- [TASK REQUIREMENTS]: Recast the records starting at the line containing "Open Photo under AI Swap" and ending at the line containing "Looking at the screenshot, I should click(x=622, y=25)." as a Markdown table with the columns Row and Record, one numbered row per line, leaving out blank lines.

- [PROVIDED RECORDS]:

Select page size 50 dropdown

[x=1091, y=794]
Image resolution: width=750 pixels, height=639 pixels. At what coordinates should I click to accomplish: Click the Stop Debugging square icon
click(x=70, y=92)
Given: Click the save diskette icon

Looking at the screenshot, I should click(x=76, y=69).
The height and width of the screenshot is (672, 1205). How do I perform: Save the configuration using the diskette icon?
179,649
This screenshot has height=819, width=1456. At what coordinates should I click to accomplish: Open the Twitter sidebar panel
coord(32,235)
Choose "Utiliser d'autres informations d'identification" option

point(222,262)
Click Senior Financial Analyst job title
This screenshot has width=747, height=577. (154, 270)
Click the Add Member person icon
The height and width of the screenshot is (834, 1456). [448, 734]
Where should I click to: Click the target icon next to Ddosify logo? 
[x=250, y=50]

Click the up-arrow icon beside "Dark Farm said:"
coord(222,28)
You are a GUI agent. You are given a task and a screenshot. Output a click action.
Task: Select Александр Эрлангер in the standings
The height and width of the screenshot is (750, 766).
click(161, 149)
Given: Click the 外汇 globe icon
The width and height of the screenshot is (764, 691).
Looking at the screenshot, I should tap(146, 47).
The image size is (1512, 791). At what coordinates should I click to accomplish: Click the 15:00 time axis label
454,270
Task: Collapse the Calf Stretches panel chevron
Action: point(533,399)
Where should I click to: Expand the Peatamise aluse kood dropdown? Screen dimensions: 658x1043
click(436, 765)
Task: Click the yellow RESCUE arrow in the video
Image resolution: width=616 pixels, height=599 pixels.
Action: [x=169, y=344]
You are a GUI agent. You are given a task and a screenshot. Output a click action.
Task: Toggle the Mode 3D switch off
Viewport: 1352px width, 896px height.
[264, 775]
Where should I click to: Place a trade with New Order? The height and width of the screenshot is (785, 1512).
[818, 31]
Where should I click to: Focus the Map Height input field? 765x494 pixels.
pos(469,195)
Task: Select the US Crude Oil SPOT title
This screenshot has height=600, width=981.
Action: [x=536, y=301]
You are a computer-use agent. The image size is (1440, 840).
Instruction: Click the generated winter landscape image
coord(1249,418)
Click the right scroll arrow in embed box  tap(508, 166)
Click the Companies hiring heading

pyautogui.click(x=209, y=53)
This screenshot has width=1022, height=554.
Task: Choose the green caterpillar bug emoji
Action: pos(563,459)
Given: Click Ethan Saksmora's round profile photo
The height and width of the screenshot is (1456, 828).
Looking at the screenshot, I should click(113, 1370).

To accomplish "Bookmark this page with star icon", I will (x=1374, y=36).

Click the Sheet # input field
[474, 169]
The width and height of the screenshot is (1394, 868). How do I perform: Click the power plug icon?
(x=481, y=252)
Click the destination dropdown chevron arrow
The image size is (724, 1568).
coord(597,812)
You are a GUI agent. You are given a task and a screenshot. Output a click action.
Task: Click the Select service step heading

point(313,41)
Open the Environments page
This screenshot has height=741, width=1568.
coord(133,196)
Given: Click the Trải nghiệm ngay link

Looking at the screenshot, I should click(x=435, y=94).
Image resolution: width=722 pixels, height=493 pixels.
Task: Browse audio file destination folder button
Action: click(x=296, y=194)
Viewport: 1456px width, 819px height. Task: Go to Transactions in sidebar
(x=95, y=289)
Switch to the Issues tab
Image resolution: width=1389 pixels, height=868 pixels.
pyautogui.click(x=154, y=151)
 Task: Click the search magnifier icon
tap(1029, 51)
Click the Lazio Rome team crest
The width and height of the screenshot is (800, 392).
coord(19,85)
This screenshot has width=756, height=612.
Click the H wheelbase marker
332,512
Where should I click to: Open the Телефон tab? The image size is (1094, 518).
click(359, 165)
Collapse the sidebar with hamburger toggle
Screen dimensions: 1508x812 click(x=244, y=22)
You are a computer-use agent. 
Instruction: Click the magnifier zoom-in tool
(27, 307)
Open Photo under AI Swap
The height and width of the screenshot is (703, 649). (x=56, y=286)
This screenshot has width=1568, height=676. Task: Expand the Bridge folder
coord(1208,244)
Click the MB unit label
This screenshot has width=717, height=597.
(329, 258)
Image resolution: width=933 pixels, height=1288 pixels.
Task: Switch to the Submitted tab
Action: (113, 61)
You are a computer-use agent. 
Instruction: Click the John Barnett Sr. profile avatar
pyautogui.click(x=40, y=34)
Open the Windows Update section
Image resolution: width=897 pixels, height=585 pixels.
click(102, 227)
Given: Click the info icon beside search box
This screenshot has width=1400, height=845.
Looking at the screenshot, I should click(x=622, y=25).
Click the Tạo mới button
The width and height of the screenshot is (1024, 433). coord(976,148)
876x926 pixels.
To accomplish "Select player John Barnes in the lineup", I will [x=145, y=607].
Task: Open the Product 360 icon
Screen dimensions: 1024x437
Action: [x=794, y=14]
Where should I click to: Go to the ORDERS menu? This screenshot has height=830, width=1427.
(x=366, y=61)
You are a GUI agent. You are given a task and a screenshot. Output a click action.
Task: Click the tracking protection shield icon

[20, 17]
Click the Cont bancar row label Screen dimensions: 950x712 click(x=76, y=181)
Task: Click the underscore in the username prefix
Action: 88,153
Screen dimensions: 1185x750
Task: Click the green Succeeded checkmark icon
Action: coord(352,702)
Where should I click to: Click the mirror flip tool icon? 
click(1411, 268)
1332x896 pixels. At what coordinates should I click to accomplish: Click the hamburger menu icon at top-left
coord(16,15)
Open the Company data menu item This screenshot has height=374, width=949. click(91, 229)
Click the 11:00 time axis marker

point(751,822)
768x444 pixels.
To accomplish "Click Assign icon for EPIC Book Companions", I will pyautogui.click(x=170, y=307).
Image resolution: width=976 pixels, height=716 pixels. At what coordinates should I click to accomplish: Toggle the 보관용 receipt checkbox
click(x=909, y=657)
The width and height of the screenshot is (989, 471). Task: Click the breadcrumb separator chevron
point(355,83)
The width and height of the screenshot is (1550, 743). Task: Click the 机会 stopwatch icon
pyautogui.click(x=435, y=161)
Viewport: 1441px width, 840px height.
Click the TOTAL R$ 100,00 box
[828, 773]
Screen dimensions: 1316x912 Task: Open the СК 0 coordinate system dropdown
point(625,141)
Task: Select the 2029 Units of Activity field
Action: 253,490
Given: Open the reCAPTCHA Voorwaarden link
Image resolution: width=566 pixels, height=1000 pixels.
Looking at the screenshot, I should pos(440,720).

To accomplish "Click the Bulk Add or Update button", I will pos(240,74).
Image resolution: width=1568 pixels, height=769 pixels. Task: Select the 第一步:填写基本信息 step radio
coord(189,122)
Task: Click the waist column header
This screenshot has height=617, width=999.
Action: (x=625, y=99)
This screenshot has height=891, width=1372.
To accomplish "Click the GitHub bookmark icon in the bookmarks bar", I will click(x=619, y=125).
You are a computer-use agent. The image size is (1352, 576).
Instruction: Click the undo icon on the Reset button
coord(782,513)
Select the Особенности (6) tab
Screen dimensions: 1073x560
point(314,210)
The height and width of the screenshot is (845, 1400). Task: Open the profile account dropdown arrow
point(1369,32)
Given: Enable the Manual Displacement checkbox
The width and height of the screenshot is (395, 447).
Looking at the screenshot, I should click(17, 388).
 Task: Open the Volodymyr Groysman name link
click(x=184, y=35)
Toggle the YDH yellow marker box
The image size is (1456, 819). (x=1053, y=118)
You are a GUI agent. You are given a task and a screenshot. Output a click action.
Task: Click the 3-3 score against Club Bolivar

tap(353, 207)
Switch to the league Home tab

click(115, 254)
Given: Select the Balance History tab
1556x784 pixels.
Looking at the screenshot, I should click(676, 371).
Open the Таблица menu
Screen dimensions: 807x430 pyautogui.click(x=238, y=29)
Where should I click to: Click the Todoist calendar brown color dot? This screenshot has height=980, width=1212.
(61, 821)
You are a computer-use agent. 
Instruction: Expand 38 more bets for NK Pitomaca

- [RESULT FOR THIS EXERCISE]:
| Row | Record |
|---|---|
| 1 | Open Photo under AI Swap |
| 2 | The height and width of the screenshot is (703, 649). (x=56, y=286) |
| 3 | This screenshot has width=1568, height=676. Task: Expand the Bridge folder |
| 4 | coord(1208,244) |
| 5 | Click the MB unit label |
| 6 | This screenshot has width=717, height=597. |
| 7 | (329, 258) |
| 8 | Image resolution: width=933 pixels, height=1288 pixels. |
| 9 | Task: Switch to the Submitted tab |
| 10 | Action: (113, 61) |
| 11 | You are a computer-use agent.  |
| 12 | Instruction: Click the John Barnett Sr. profile avatar |
| 13 | pyautogui.click(x=40, y=34) |
| 14 | Open the Windows Update section |
| 15 | Image resolution: width=897 pixels, height=585 pixels. |
| 16 | click(102, 227) |
| 17 | Given: Click the info icon beside search box |
| 18 | This screenshot has width=1400, height=845. |
| 19 | Looking at the screenshot, I should click(x=622, y=25). |